-- start of DATA TO USE --

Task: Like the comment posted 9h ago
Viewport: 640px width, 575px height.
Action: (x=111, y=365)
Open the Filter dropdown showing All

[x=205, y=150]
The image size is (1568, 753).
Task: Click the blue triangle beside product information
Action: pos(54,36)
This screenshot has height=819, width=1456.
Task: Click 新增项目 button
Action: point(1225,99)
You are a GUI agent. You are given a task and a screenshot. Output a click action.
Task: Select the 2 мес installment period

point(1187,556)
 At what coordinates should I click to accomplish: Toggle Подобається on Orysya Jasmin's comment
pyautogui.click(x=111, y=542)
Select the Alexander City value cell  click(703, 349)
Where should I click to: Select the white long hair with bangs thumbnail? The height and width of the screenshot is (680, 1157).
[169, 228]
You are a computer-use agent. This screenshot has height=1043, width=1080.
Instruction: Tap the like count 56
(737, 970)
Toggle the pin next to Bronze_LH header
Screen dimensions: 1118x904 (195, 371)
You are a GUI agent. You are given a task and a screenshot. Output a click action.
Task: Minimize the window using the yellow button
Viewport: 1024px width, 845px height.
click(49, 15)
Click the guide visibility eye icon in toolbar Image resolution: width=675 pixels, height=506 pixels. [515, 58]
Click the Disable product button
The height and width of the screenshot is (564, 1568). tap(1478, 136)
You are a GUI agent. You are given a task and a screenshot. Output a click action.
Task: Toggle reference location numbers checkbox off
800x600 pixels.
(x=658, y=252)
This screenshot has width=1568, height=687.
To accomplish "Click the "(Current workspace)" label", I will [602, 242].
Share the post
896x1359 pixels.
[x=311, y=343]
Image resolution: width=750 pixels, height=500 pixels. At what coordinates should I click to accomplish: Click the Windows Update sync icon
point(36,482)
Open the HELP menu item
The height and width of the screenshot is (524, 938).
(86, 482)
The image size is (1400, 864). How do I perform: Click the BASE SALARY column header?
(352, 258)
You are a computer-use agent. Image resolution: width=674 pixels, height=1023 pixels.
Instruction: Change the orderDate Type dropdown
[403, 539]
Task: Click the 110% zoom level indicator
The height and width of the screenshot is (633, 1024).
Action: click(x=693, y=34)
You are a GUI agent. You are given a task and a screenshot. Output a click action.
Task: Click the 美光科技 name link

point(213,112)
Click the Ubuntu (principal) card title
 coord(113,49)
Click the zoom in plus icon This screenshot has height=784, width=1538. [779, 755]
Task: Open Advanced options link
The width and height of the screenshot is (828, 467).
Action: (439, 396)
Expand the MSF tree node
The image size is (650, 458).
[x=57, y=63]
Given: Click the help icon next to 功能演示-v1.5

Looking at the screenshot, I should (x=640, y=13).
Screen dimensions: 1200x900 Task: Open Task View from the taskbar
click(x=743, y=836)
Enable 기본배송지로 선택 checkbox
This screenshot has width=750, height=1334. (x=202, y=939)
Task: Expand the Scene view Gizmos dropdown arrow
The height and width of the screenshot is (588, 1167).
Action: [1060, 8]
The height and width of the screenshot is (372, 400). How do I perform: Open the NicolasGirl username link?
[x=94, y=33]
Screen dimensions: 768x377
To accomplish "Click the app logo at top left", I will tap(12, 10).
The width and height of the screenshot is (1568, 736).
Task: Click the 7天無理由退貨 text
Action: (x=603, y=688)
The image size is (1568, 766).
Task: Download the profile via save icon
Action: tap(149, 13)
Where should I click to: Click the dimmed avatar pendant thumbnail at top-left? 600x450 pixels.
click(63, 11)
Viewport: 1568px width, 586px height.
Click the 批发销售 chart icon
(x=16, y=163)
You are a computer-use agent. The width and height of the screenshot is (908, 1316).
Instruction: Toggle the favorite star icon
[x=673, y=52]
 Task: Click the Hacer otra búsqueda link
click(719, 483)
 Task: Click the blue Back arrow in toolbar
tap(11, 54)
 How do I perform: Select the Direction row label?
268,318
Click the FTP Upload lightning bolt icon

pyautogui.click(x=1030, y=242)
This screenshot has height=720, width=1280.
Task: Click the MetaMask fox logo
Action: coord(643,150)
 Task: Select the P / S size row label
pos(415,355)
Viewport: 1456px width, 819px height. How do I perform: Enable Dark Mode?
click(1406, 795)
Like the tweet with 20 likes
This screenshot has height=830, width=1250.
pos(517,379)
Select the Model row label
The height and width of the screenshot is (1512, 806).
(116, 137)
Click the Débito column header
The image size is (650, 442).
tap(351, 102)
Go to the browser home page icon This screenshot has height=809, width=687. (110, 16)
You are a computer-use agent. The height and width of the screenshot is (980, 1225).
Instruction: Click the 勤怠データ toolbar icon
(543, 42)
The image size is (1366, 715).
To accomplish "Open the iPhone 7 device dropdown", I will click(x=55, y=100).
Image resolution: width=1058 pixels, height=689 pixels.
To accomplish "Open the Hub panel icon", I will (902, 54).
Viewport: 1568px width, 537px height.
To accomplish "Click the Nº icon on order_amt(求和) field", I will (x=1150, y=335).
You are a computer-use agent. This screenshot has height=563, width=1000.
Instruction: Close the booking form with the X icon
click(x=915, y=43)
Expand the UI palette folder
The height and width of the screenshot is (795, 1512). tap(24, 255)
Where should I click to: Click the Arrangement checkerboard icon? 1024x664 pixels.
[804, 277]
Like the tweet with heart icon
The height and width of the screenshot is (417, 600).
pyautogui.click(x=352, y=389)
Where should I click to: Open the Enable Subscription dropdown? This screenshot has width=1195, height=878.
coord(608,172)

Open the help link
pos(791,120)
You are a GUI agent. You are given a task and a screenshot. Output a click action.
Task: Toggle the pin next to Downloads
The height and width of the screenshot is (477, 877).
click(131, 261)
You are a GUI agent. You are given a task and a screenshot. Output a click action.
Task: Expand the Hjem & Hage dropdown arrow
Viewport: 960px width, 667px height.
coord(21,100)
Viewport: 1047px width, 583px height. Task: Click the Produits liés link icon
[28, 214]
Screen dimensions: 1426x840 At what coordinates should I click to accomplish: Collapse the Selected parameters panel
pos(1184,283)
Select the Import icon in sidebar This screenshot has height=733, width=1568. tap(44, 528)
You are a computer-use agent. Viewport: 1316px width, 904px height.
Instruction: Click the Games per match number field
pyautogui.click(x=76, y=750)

-- end of DATA TO USE --

→ **STATED TASK**:
Throughout the items above, swap "Output a click action" for "Return a click action" and reproduce every line with no other changes.

→ **PROBLEM SOLUTION**:
Task: Like the comment posted 9h ago
Viewport: 640px width, 575px height.
Action: (x=111, y=365)
Open the Filter dropdown showing All

[x=205, y=150]
The image size is (1568, 753).
Task: Click the blue triangle beside product information
Action: pos(54,36)
This screenshot has height=819, width=1456.
Task: Click 新增项目 button
Action: point(1225,99)
You are a GUI agent. You are given a task and a screenshot. Return a click action.
Task: Select the 2 мес installment period

point(1187,556)
 At what coordinates should I click to accomplish: Toggle Подобається on Orysya Jasmin's comment
pyautogui.click(x=111, y=542)
Select the Alexander City value cell  click(703, 349)
Where should I click to: Select the white long hair with bangs thumbnail? The height and width of the screenshot is (680, 1157).
[169, 228]
You are a computer-use agent. This screenshot has height=1043, width=1080.
Instruction: Tap the like count 56
(737, 970)
Toggle the pin next to Bronze_LH header
Screen dimensions: 1118x904 (195, 371)
You are a GUI agent. You are given a task and a screenshot. Return a click action.
Task: Minimize the window using the yellow button
Viewport: 1024px width, 845px height.
click(49, 15)
Click the guide visibility eye icon in toolbar Image resolution: width=675 pixels, height=506 pixels. [515, 58]
Click the Disable product button
The height and width of the screenshot is (564, 1568). tap(1478, 136)
You are a GUI agent. You are given a task and a screenshot. Return a click action.
Task: Toggle reference location numbers checkbox off
800x600 pixels.
(x=658, y=252)
This screenshot has width=1568, height=687.
To accomplish "Click the "(Current workspace)" label", I will [602, 242].
Share the post
896x1359 pixels.
[x=311, y=343]
Image resolution: width=750 pixels, height=500 pixels. At what coordinates should I click to accomplish: Click the Windows Update sync icon
point(36,482)
Open the HELP menu item
The height and width of the screenshot is (524, 938).
(86, 482)
The image size is (1400, 864). How do I perform: Click the BASE SALARY column header?
(352, 258)
You are a computer-use agent. Image resolution: width=674 pixels, height=1023 pixels.
Instruction: Change the orderDate Type dropdown
[403, 539]
Task: Click the 110% zoom level indicator
The height and width of the screenshot is (633, 1024).
Action: click(x=693, y=34)
You are a GUI agent. You are given a task and a screenshot. Return a click action.
Task: Click the 美光科技 name link

point(213,112)
Click the Ubuntu (principal) card title
 coord(113,49)
Click the zoom in plus icon This screenshot has height=784, width=1538. [779, 755]
Task: Open Advanced options link
The width and height of the screenshot is (828, 467).
Action: (439, 396)
Expand the MSF tree node
The image size is (650, 458).
[x=57, y=63]
Given: Click the help icon next to 功能演示-v1.5

Looking at the screenshot, I should (x=640, y=13).
Screen dimensions: 1200x900 Task: Open Task View from the taskbar
click(x=743, y=836)
Enable 기본배송지로 선택 checkbox
This screenshot has width=750, height=1334. (x=202, y=939)
Task: Expand the Scene view Gizmos dropdown arrow
The height and width of the screenshot is (588, 1167).
Action: [1060, 8]
The height and width of the screenshot is (372, 400). How do I perform: Open the NicolasGirl username link?
[x=94, y=33]
Screen dimensions: 768x377
To accomplish "Click the app logo at top left", I will tap(12, 10).
The width and height of the screenshot is (1568, 736).
Task: Click the 7天無理由退貨 text
Action: (x=603, y=688)
The image size is (1568, 766).
Task: Download the profile via save icon
Action: tap(149, 13)
Where should I click to: Click the dimmed avatar pendant thumbnail at top-left? 600x450 pixels.
click(63, 11)
Viewport: 1568px width, 586px height.
Click the 批发销售 chart icon
(x=16, y=163)
You are a computer-use agent. The width and height of the screenshot is (908, 1316).
Instruction: Toggle the favorite star icon
[x=673, y=52]
 Task: Click the Hacer otra búsqueda link
click(719, 483)
 Task: Click the blue Back arrow in toolbar
tap(11, 54)
 How do I perform: Select the Direction row label?
268,318
Click the FTP Upload lightning bolt icon

pyautogui.click(x=1030, y=242)
This screenshot has height=720, width=1280.
Task: Click the MetaMask fox logo
Action: coord(643,150)
 Task: Select the P / S size row label
pos(415,355)
Viewport: 1456px width, 819px height. How do I perform: Enable Dark Mode?
click(1406, 795)
Like the tweet with 20 likes
This screenshot has height=830, width=1250.
pos(517,379)
Select the Model row label
The height and width of the screenshot is (1512, 806).
(116, 137)
Click the Débito column header
The image size is (650, 442).
tap(351, 102)
Go to the browser home page icon This screenshot has height=809, width=687. (110, 16)
You are a computer-use agent. The height and width of the screenshot is (980, 1225).
Instruction: Click the 勤怠データ toolbar icon
(543, 42)
The image size is (1366, 715).
To accomplish "Open the iPhone 7 device dropdown", I will click(x=55, y=100).
Image resolution: width=1058 pixels, height=689 pixels.
To accomplish "Open the Hub panel icon", I will (902, 54).
Viewport: 1568px width, 537px height.
To accomplish "Click the Nº icon on order_amt(求和) field", I will (x=1150, y=335).
You are a computer-use agent. This screenshot has height=563, width=1000.
Instruction: Close the booking form with the X icon
click(x=915, y=43)
Expand the UI palette folder
The height and width of the screenshot is (795, 1512). tap(24, 255)
Where should I click to: Click the Arrangement checkerboard icon? 1024x664 pixels.
[804, 277]
Like the tweet with heart icon
The height and width of the screenshot is (417, 600).
pyautogui.click(x=352, y=389)
Where should I click to: Open the Enable Subscription dropdown? This screenshot has width=1195, height=878.
coord(608,172)

Open the help link
pos(791,120)
You are a GUI agent. You are given a task and a screenshot. Return a click action.
Task: Toggle the pin next to Downloads
The height and width of the screenshot is (477, 877).
click(131, 261)
You are a GUI agent. You are given a task and a screenshot. Return a click action.
Task: Expand the Hjem & Hage dropdown arrow
Viewport: 960px width, 667px height.
coord(21,100)
Viewport: 1047px width, 583px height. Task: Click the Produits liés link icon
[28, 214]
Screen dimensions: 1426x840 At what coordinates should I click to accomplish: Collapse the Selected parameters panel
pos(1184,283)
Select the Import icon in sidebar This screenshot has height=733, width=1568. tap(44, 528)
You are a computer-use agent. Viewport: 1316px width, 904px height.
Instruction: Click the Games per match number field
pyautogui.click(x=76, y=750)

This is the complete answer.